Taro Chips (10 Chips)
Dinner
128 mg/dL
avg. peak value
Usually causes a medium spike
Avg. Food Score on Ultrahuman App
Ultrahuman Users got an UNSTABLE response
Other related foods
- taco
- soft taco with chicken cheese and lettuce
- meatless taco or tostada with beans lettuce tomato and salsa
- taco or tostada with chicken cheese lettuce tomato and salsa
- taco salad
- soft taco with beef cheese lettuce tomato and salsa
- soft taco with chicken cheese lettuce tomato and sour cream
- taco or tostada with fish lettuce tomato and salsa
- apple pie individual size or tart
- taco or tostada with beef cheese and lettuce
How to consume Taro Chips without glucose spikes
Portion Control
Limit the amount of taro chips you consume in a single sitting. Smaller portions can help manage blood sugar levels more effectively.
Pair with Protein
Consume taro chips with a source of protein, such as a small serving of nuts or a piece of cheese, to slow down the absorption of carbohydrates.
Add Healthy Fats
Include healthy fats like avocado or a handful of seeds.
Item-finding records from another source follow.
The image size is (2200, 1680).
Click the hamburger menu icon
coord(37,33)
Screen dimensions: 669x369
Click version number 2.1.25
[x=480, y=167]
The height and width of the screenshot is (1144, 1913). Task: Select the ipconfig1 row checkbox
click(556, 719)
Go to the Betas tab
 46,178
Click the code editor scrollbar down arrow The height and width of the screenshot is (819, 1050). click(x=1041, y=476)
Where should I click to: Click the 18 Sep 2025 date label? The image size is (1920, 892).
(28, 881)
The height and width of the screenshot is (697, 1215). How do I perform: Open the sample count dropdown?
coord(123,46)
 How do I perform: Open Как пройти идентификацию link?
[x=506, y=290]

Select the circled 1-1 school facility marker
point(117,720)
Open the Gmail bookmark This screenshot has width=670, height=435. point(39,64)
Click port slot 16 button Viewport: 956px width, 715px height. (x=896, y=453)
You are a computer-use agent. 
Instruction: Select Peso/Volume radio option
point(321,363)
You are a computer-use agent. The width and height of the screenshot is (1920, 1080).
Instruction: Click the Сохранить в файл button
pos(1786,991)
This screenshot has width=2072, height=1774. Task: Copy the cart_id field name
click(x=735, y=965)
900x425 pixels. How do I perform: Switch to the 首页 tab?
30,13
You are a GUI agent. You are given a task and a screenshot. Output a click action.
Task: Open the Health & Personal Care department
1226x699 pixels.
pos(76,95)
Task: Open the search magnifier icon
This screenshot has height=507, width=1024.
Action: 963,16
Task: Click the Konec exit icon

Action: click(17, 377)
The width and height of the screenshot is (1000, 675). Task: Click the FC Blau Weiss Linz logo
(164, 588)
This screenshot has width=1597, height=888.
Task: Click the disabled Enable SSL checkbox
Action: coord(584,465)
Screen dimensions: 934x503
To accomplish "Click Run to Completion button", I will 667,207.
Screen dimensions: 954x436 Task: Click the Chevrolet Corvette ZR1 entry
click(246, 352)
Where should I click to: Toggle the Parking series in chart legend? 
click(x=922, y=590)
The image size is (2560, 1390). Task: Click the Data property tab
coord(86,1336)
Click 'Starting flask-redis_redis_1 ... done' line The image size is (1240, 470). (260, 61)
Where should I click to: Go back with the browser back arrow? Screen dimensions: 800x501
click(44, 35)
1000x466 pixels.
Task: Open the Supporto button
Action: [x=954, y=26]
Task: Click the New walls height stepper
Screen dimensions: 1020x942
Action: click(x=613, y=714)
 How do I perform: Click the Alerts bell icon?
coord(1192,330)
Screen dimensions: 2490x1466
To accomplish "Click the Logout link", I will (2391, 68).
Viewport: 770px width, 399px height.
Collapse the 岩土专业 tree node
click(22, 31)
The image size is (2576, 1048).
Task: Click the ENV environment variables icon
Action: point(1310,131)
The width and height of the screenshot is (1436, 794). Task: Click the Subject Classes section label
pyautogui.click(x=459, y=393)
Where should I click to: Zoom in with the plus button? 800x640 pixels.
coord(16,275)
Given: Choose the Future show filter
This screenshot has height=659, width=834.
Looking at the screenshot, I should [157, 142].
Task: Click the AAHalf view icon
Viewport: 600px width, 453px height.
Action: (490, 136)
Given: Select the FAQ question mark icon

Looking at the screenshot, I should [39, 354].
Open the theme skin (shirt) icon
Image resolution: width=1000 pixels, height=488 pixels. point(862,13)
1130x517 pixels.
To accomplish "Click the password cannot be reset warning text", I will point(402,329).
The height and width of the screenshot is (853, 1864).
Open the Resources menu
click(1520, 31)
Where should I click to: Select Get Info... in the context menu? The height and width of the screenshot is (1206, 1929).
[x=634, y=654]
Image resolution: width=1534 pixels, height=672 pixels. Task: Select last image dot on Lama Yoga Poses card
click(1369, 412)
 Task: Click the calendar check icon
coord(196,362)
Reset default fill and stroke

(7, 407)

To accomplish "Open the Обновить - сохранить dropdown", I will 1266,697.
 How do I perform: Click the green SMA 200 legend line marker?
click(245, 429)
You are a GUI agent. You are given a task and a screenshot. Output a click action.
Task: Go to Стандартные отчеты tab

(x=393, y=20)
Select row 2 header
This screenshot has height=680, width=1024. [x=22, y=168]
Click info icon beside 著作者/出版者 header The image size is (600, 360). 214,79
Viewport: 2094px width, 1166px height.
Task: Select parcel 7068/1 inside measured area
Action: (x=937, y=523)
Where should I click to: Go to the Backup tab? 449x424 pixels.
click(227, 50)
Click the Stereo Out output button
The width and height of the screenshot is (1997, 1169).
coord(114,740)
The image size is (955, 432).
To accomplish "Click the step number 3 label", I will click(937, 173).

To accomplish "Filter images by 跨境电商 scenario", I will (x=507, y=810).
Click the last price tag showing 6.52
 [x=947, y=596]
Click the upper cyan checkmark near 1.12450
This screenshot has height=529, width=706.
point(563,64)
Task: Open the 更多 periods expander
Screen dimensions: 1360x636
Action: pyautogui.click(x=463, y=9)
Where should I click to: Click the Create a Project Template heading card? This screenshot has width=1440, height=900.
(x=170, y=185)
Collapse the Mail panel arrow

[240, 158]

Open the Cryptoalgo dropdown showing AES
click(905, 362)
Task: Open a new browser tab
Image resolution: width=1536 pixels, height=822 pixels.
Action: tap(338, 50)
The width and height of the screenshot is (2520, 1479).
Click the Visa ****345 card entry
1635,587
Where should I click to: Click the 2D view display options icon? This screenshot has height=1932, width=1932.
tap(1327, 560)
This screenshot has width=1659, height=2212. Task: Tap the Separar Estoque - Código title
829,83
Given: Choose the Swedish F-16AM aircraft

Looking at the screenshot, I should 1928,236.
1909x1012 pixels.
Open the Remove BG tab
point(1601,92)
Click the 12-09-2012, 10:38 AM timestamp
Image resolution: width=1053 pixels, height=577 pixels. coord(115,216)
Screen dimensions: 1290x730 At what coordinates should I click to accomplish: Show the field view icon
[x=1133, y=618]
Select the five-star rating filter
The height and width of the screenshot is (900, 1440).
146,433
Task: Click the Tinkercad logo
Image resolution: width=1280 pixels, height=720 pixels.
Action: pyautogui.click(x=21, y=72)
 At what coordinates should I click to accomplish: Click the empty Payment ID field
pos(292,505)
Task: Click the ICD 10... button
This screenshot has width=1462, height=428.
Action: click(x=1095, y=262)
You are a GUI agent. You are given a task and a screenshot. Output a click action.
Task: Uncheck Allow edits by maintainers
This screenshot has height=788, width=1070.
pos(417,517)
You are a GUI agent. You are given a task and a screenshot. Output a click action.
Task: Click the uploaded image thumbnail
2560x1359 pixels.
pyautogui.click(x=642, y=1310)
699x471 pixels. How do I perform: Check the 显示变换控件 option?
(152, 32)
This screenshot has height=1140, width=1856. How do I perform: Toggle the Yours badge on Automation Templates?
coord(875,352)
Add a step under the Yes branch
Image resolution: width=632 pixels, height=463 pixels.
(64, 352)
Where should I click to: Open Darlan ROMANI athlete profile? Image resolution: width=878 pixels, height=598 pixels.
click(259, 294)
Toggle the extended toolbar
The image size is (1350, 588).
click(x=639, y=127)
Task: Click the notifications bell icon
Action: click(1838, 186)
These fats can help slow digestion and absorption of carbohydrates.
Increase Fiber Intake
Pair your taro chips with high-fiber foods such as a salad or a side of vegetables. Fiber helps to slow the release of glucose into the bloodstream.
Stay Hydrated
Drink plenty of water before and after eating taro chips to support overall digestion and help stabilize blood sugar levels.
Monitor Timing
Avoid eating taro chips on an empty stomach. Having them as part of a balanced meal can help minimize spikes in blood sugar.
Physical Activity
Engage in light physical activity, such as a short walk, after consuming taro chips to help your body use the glucose more efficiently.
Monitor Blood Sugar
Keep track of your blood sugar levels before and after consuming taro chips to better understand your body's response and adjust your consumption accordingly.
Choose a Balanced Snack
If possible, opt for a snack that includes both protein and fiber elements alongside taro chips, such as hummus with vegetable sticks.
Mindful Eating
Practice mindful eating by savoring each bite and eating slowly. This can help you recognize fullness cues and prevent overeating.